__Task details__: For this exercise, return exactly the lines of the material below that begin at the one with "Image resolution: width=161" and stop after the one with "The image size is (460, 288).".

__Records for the task__:
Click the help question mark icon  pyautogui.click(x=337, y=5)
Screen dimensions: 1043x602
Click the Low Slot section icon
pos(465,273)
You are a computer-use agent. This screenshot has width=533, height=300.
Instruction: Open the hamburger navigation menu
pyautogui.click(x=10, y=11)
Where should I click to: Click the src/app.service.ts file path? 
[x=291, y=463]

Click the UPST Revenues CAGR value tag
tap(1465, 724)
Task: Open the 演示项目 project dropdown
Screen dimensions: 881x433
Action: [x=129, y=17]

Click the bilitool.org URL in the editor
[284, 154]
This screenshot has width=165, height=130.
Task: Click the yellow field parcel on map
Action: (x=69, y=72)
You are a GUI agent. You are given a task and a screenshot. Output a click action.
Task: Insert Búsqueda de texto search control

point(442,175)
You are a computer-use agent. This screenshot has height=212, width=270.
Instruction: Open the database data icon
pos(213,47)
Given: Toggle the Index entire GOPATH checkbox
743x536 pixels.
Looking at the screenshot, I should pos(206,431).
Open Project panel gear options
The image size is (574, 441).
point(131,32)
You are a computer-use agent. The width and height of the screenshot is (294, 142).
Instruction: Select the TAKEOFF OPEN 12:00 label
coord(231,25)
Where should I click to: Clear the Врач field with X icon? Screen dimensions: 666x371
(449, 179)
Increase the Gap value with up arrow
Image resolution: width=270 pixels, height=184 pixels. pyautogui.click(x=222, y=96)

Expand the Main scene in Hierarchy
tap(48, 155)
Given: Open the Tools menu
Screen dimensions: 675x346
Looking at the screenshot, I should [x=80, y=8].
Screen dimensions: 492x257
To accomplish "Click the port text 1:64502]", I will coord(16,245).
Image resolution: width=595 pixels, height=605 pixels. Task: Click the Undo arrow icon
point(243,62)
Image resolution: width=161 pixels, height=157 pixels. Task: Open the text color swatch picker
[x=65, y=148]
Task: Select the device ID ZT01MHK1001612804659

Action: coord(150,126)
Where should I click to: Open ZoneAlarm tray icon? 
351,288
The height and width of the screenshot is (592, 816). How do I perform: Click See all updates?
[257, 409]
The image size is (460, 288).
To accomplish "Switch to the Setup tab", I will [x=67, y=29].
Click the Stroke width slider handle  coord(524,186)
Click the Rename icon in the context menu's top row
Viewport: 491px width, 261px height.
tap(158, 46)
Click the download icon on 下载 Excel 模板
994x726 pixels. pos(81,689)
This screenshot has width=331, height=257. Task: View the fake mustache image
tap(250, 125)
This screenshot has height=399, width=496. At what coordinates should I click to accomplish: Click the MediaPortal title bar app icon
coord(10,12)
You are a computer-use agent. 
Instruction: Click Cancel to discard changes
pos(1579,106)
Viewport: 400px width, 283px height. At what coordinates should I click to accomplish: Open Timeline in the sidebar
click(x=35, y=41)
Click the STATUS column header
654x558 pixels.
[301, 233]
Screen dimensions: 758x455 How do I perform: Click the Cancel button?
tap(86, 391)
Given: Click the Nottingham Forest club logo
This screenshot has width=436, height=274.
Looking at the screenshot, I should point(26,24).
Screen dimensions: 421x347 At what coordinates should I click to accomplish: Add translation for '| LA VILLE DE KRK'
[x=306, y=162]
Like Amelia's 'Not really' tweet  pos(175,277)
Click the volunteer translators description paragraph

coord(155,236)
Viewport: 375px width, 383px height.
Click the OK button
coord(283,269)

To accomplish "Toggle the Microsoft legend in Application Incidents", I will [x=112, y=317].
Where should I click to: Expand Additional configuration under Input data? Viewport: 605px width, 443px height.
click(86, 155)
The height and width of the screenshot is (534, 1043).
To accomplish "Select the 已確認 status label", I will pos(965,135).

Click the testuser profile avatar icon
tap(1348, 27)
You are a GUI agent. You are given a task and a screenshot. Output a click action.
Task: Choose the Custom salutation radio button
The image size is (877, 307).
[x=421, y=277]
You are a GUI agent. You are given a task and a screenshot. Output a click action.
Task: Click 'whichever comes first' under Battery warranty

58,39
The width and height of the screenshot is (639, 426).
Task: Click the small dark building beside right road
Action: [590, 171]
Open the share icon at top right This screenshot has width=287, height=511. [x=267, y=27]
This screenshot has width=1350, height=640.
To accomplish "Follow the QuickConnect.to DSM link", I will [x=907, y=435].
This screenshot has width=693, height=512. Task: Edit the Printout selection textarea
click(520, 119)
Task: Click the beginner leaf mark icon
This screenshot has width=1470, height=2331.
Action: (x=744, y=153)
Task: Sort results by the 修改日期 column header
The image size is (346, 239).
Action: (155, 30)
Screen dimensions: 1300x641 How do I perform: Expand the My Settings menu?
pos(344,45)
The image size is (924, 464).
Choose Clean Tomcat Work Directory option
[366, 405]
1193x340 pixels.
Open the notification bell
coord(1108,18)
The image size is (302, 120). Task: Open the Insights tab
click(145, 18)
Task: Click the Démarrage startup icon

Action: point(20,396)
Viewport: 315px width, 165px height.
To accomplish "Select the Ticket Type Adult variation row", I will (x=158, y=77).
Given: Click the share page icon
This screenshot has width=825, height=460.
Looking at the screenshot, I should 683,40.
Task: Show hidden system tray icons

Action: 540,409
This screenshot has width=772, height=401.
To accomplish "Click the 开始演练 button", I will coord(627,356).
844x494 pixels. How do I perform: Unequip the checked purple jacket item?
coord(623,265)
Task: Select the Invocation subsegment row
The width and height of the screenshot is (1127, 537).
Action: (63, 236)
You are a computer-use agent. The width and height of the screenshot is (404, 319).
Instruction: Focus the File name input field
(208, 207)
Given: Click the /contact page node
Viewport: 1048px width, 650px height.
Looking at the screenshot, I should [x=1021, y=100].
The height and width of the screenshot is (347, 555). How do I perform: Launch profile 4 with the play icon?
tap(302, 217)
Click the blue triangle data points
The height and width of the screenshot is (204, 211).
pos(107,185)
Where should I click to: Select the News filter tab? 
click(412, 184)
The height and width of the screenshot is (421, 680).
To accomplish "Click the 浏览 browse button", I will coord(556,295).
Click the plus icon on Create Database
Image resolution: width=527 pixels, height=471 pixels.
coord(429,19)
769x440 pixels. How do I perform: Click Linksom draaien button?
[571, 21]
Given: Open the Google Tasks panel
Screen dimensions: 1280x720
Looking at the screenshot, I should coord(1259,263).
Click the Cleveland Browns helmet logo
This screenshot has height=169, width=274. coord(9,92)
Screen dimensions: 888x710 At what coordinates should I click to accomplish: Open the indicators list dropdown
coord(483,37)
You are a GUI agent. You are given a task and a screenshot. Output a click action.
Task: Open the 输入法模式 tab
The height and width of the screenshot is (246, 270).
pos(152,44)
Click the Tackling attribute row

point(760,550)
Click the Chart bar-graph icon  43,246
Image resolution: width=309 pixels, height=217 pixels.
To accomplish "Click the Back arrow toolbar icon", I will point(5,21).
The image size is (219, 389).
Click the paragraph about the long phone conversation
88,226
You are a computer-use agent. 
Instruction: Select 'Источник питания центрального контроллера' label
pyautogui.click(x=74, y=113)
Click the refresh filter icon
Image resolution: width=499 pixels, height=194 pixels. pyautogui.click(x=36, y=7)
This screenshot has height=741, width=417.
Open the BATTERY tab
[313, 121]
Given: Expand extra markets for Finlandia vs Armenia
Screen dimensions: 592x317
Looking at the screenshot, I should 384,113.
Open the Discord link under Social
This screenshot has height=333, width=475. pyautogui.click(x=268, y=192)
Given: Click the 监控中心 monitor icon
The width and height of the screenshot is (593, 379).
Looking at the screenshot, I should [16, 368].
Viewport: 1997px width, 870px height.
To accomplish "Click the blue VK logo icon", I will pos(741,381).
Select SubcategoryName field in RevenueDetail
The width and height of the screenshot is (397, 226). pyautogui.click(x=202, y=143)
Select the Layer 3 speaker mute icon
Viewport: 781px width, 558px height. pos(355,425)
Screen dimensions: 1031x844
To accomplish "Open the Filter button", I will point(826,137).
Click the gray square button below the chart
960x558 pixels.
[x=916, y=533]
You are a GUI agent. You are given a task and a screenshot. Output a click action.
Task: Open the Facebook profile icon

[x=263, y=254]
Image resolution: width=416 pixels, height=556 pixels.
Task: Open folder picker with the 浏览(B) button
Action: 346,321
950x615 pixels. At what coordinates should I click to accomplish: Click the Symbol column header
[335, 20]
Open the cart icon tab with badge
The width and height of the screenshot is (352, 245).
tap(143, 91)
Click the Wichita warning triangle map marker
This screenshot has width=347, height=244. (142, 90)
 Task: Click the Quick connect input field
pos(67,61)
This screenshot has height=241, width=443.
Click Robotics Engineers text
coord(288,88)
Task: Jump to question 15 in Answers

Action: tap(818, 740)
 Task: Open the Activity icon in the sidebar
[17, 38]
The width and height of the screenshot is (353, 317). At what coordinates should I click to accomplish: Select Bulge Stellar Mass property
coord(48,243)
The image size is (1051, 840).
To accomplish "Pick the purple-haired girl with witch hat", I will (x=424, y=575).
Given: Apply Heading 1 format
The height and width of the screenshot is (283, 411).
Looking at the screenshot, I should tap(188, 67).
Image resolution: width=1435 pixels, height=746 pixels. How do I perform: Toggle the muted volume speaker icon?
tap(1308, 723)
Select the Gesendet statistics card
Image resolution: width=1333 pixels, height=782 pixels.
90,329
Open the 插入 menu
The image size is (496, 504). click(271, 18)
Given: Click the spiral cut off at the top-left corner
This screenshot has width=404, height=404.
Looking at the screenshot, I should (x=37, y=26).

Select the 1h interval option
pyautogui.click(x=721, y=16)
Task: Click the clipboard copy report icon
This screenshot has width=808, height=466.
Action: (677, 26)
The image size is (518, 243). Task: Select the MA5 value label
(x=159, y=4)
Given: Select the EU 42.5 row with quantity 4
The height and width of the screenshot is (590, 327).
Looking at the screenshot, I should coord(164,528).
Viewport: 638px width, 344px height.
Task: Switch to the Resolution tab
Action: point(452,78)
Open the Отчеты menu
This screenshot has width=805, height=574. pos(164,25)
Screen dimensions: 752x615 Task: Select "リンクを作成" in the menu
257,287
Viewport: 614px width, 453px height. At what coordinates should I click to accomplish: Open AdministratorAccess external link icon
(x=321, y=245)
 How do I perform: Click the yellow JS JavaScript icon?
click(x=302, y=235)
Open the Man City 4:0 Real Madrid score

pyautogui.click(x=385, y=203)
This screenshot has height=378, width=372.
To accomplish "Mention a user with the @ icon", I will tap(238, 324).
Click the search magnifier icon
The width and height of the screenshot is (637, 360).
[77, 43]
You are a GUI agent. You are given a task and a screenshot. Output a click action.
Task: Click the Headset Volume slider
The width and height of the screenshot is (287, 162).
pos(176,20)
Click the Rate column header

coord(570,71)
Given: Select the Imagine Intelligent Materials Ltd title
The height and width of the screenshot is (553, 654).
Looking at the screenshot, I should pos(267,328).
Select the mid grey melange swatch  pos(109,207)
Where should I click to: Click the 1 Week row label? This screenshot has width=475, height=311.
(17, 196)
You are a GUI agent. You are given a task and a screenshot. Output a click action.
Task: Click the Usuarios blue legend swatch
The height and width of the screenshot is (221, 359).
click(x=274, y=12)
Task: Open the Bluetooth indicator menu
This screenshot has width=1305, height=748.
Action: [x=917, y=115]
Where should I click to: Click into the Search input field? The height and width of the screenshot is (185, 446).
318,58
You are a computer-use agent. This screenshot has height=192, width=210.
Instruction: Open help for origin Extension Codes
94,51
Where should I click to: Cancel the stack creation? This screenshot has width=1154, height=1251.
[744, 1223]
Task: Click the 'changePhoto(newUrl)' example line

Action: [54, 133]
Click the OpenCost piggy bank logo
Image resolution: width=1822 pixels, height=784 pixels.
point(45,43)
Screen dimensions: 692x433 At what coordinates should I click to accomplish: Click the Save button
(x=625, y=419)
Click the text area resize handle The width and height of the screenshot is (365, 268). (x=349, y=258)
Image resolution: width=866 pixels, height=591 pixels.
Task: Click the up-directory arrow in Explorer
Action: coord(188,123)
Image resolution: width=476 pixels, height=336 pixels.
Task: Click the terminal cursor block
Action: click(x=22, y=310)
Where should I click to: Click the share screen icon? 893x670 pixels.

__Exercise output__:
Image resolution: width=161 pixels, height=157 pixels. Task: Open the text color swatch picker
[x=65, y=148]
Task: Select the device ID ZT01MHK1001612804659

Action: coord(150,126)
Where should I click to: Open ZoneAlarm tray icon? 
351,288
The height and width of the screenshot is (592, 816). How do I perform: Click See all updates?
[257, 409]
The image size is (460, 288).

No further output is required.